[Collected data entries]
**********

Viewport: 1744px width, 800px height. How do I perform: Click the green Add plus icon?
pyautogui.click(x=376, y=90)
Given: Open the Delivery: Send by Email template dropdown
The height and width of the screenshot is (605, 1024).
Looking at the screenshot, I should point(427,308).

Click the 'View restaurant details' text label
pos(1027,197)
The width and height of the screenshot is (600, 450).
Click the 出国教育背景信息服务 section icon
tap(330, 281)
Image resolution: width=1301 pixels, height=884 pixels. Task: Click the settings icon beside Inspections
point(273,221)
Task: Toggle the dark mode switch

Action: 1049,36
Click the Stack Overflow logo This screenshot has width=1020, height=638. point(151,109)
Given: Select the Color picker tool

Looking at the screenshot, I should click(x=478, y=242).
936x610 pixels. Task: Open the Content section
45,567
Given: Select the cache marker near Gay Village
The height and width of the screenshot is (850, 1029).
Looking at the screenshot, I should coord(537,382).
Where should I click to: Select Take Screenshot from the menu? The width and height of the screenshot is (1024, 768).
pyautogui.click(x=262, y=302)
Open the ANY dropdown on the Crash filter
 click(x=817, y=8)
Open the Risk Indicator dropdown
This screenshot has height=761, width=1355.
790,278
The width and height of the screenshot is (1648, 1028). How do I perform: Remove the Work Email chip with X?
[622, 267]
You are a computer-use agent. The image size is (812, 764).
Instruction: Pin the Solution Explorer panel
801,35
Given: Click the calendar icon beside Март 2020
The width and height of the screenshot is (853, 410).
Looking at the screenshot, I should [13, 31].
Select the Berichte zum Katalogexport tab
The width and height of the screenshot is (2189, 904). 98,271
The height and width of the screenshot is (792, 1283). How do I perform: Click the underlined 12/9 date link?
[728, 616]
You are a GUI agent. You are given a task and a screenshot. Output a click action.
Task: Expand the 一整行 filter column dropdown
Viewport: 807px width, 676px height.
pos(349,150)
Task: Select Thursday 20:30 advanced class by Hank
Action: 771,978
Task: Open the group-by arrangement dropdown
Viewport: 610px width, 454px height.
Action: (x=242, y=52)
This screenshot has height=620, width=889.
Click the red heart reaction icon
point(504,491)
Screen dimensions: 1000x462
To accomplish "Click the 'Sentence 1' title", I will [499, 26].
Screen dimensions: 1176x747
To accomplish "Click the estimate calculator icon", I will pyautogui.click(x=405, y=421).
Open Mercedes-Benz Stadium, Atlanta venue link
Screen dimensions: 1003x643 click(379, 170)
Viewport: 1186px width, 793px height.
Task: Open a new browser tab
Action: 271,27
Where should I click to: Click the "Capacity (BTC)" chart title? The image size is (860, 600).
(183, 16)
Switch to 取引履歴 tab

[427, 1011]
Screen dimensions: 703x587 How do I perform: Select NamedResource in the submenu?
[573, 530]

**********

▶ _Exercise_: The records above are to be written out again word for word.

▶ _Result for this exercise_:
Viewport: 1744px width, 800px height. How do I perform: Click the green Add plus icon?
pyautogui.click(x=376, y=90)
Given: Open the Delivery: Send by Email template dropdown
The height and width of the screenshot is (605, 1024).
Looking at the screenshot, I should point(427,308).

Click the 'View restaurant details' text label
pos(1027,197)
The width and height of the screenshot is (600, 450).
Click the 出国教育背景信息服务 section icon
tap(330, 281)
Image resolution: width=1301 pixels, height=884 pixels. Task: Click the settings icon beside Inspections
point(273,221)
Task: Toggle the dark mode switch

Action: 1049,36
Click the Stack Overflow logo This screenshot has width=1020, height=638. point(151,109)
Given: Select the Color picker tool

Looking at the screenshot, I should click(x=478, y=242).
936x610 pixels. Task: Open the Content section
45,567
Given: Select the cache marker near Gay Village
The height and width of the screenshot is (850, 1029).
Looking at the screenshot, I should coord(537,382).
Where should I click to: Select Take Screenshot from the menu? The width and height of the screenshot is (1024, 768).
pyautogui.click(x=262, y=302)
Open the ANY dropdown on the Crash filter
 click(x=817, y=8)
Open the Risk Indicator dropdown
This screenshot has height=761, width=1355.
790,278
The width and height of the screenshot is (1648, 1028). How do I perform: Remove the Work Email chip with X?
[622, 267]
You are a computer-use agent. The image size is (812, 764).
Instruction: Pin the Solution Explorer panel
801,35
Given: Click the calendar icon beside Март 2020
The width and height of the screenshot is (853, 410).
Looking at the screenshot, I should [13, 31].
Select the Berichte zum Katalogexport tab
The width and height of the screenshot is (2189, 904). 98,271
The height and width of the screenshot is (792, 1283). How do I perform: Click the underlined 12/9 date link?
[728, 616]
You are a GUI agent. You are given a task and a screenshot. Output a click action.
Task: Expand the 一整行 filter column dropdown
Viewport: 807px width, 676px height.
pos(349,150)
Task: Select Thursday 20:30 advanced class by Hank
Action: 771,978
Task: Open the group-by arrangement dropdown
Viewport: 610px width, 454px height.
Action: (x=242, y=52)
This screenshot has height=620, width=889.
Click the red heart reaction icon
point(504,491)
Screen dimensions: 1000x462
To accomplish "Click the 'Sentence 1' title", I will [499, 26].
Screen dimensions: 1176x747
To accomplish "Click the estimate calculator icon", I will pyautogui.click(x=405, y=421).
Open Mercedes-Benz Stadium, Atlanta venue link
Screen dimensions: 1003x643 click(379, 170)
Viewport: 1186px width, 793px height.
Task: Open a new browser tab
Action: 271,27
Where should I click to: Click the "Capacity (BTC)" chart title? The image size is (860, 600).
(183, 16)
Switch to 取引履歴 tab

[427, 1011]
Screen dimensions: 703x587 How do I perform: Select NamedResource in the submenu?
[573, 530]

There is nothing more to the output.